Balder had had a luthier build him a mandolin, in New Orleans. So now he had a good
guitar and a good mandolin. And the trumpet the Marine Corps issued him.
* * *
Hurricane Opal came through Santa Rosa Beach.
Potter and Suzette
went up to Andalusia, Alabama, to stay with Woodie Long and Dot.
The storm
spared Suzette's house in Santa Rosa Beach and blew down all of Woodie's heritage
oak trees in Andalusia.
Riding Around the Tri-States
Woodie and Dot were on Owen's route.
He had a route like a Kula ring.
Going north, he would give people Gulf seafood, and coming south, he would bring
them deer meat, or goose sausage. Sometimes he would leave a ham or a game bird
in someone's freezer and cook it next time through. A pheasant, maybe.
Woodie
painted a bluegrass band on Owen's fiddle case.
Not every fiddle player had
a Woodie on his fiddle case.
In fact, I think Owen was the only one.
* * *
Owen once described his job as, "Riding around the tri-states."

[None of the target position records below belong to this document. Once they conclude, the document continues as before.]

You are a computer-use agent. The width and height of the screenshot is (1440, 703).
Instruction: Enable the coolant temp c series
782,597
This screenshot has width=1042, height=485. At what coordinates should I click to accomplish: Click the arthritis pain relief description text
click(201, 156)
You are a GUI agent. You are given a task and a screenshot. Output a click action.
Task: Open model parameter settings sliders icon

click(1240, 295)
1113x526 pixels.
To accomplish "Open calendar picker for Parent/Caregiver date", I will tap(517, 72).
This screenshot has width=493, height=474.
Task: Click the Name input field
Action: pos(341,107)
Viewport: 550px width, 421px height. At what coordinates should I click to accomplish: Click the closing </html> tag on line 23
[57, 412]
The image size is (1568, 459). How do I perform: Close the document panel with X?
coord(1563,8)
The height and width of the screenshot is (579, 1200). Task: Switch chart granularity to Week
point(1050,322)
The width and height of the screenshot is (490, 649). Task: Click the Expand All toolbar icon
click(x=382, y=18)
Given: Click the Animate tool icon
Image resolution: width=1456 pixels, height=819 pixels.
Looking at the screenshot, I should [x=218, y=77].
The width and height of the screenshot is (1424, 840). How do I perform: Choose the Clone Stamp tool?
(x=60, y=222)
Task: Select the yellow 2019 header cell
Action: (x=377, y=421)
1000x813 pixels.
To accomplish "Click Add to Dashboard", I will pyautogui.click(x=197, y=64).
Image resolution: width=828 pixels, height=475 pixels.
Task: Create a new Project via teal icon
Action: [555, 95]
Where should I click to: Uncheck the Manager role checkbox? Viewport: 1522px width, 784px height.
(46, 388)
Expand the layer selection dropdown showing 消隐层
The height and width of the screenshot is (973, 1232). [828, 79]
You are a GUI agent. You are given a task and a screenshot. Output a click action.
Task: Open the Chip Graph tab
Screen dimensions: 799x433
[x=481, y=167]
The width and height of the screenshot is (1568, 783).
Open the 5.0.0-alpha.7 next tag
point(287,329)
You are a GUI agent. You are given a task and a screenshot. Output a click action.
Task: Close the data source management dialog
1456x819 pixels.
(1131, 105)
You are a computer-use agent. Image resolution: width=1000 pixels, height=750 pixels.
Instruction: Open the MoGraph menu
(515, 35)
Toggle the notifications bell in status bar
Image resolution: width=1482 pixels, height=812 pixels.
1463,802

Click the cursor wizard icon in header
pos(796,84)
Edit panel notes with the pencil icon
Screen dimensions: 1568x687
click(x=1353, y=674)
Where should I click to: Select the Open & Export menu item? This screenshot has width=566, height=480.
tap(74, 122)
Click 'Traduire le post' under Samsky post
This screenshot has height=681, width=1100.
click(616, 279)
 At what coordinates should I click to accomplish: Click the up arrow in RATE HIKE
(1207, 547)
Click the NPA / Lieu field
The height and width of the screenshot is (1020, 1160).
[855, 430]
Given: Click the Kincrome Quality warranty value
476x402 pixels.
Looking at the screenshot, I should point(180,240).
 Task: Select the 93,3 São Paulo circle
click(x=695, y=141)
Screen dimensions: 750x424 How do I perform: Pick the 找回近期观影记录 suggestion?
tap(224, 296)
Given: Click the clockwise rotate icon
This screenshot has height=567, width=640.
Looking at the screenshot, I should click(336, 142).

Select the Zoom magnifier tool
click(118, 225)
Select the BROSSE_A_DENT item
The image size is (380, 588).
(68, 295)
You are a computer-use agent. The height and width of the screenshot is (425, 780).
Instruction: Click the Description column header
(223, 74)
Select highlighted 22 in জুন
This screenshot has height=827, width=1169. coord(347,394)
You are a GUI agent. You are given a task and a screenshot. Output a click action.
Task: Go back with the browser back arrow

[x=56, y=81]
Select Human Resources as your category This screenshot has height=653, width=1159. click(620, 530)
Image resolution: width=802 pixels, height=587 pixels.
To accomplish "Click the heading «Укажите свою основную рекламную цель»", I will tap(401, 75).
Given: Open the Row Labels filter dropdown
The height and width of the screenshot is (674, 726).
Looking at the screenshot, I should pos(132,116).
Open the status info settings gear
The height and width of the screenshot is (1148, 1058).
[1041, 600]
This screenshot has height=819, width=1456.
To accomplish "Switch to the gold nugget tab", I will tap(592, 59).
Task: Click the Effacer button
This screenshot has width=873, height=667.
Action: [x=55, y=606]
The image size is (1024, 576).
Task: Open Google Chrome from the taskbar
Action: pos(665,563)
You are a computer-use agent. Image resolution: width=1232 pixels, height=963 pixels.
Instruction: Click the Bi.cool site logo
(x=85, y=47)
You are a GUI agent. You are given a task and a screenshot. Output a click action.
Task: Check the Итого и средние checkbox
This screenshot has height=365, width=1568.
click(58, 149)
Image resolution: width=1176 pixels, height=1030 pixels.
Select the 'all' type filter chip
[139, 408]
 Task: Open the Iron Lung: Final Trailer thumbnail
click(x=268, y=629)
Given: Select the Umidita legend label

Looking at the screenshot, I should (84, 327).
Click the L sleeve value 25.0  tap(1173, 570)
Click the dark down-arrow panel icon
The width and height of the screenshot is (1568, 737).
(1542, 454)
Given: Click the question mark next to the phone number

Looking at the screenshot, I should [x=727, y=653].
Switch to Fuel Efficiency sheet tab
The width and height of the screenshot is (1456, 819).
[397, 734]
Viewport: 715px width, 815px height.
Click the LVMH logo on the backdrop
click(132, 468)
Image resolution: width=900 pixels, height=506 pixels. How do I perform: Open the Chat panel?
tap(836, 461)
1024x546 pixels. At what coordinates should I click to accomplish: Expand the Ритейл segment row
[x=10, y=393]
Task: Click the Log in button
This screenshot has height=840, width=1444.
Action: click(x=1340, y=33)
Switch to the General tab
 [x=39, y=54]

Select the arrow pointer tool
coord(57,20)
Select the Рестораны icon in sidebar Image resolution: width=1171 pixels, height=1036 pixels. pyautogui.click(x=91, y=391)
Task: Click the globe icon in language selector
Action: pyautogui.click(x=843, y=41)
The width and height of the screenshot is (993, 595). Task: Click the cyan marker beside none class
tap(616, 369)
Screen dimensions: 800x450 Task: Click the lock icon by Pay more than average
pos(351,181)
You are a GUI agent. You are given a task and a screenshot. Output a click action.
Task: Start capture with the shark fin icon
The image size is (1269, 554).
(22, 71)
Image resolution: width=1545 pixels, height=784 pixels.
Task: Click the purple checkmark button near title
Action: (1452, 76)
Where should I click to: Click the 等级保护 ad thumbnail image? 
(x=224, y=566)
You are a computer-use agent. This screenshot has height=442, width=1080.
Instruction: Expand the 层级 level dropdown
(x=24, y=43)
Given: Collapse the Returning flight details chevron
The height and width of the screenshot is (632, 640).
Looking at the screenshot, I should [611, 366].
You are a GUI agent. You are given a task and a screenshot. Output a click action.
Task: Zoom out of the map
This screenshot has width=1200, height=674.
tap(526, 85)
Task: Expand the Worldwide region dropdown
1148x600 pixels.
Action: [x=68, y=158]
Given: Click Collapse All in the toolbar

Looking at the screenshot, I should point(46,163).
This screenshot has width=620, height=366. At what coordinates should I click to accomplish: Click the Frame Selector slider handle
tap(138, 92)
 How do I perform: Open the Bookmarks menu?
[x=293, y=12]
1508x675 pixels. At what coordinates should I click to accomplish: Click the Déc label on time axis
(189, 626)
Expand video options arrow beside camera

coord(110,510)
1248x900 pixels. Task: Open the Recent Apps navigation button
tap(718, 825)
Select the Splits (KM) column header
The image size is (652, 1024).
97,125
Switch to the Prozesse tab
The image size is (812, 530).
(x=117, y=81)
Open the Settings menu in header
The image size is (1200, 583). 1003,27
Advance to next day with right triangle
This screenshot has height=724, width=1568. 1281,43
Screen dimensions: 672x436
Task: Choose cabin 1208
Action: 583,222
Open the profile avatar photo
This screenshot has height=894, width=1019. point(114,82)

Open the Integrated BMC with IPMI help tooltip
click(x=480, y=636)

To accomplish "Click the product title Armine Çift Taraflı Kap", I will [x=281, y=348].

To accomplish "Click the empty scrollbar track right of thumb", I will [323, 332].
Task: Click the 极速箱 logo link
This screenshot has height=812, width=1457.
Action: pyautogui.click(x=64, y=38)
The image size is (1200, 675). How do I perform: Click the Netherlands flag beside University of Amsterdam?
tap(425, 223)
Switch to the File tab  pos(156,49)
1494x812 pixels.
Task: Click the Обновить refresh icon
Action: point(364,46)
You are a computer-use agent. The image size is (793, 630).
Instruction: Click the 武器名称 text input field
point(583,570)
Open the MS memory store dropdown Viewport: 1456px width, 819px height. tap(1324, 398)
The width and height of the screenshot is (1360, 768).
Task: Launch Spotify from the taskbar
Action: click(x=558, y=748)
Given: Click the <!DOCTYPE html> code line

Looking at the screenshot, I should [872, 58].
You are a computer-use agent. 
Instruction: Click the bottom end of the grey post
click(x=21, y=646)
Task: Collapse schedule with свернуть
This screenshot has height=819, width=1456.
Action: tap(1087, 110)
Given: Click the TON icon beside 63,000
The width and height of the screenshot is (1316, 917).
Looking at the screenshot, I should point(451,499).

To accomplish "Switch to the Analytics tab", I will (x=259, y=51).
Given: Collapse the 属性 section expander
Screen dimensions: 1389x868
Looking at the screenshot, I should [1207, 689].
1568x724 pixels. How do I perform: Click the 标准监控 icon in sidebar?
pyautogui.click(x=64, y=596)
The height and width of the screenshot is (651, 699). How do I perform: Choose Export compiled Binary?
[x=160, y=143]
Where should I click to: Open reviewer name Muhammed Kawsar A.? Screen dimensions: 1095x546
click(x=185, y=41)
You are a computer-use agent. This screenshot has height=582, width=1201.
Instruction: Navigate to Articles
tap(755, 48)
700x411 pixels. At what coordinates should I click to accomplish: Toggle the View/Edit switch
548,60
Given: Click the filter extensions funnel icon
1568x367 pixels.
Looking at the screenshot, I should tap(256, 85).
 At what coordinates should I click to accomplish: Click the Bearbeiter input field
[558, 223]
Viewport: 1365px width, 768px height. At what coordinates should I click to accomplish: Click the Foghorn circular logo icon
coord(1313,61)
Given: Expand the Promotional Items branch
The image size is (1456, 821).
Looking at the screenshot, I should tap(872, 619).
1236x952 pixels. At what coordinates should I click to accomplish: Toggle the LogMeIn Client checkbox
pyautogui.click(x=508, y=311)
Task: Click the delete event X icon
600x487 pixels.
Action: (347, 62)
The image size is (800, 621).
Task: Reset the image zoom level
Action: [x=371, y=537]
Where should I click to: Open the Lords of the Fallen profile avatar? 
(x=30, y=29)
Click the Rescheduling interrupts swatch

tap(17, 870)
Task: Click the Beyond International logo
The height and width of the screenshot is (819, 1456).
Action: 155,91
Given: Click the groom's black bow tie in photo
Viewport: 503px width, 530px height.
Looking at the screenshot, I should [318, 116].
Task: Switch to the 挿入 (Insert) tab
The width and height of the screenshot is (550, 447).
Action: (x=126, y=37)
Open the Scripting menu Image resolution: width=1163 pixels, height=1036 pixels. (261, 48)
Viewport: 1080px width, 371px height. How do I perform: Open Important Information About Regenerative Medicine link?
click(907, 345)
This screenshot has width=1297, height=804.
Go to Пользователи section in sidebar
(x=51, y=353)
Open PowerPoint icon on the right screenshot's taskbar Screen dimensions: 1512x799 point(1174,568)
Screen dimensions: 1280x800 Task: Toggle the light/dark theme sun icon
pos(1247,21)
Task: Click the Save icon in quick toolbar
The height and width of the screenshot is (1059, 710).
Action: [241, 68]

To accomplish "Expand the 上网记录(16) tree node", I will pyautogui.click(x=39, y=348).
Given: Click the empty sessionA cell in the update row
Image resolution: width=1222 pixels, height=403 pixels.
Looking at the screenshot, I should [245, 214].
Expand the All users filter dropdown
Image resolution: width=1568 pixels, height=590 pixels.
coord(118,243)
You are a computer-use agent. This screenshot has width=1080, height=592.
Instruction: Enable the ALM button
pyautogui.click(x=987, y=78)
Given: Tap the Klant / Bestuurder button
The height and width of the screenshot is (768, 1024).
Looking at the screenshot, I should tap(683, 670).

He meant on a band bus, but he could have meant on a fishing boat.
And tri-states
could have meant Florida-Georgia-Alabama, North Carolina-South Carolina-Tennessee,
Virginia-West Virginia-Kentucky, or Louisiana-Arkansas-Oklahoma.
Brew once
saw Mark O'Connor playing fiddle with Jim and Jesse at a mobile home lot in Tallahassee.
He was 14 years old. He said they'd played a rodeo grounds in Oklahoma the night
before.
A rolling stone gathers no moss.
Owen didn't go on the road
until 16, but he went to crafts shows and street fairs with Brew when he was 14.
He developed a taste for it.
The smell of lamb roasting on a spit. The
pennants snapping in the breeze.
Fiesta!
A fried grouper sandwich
at the raw bar near the turtle kraals.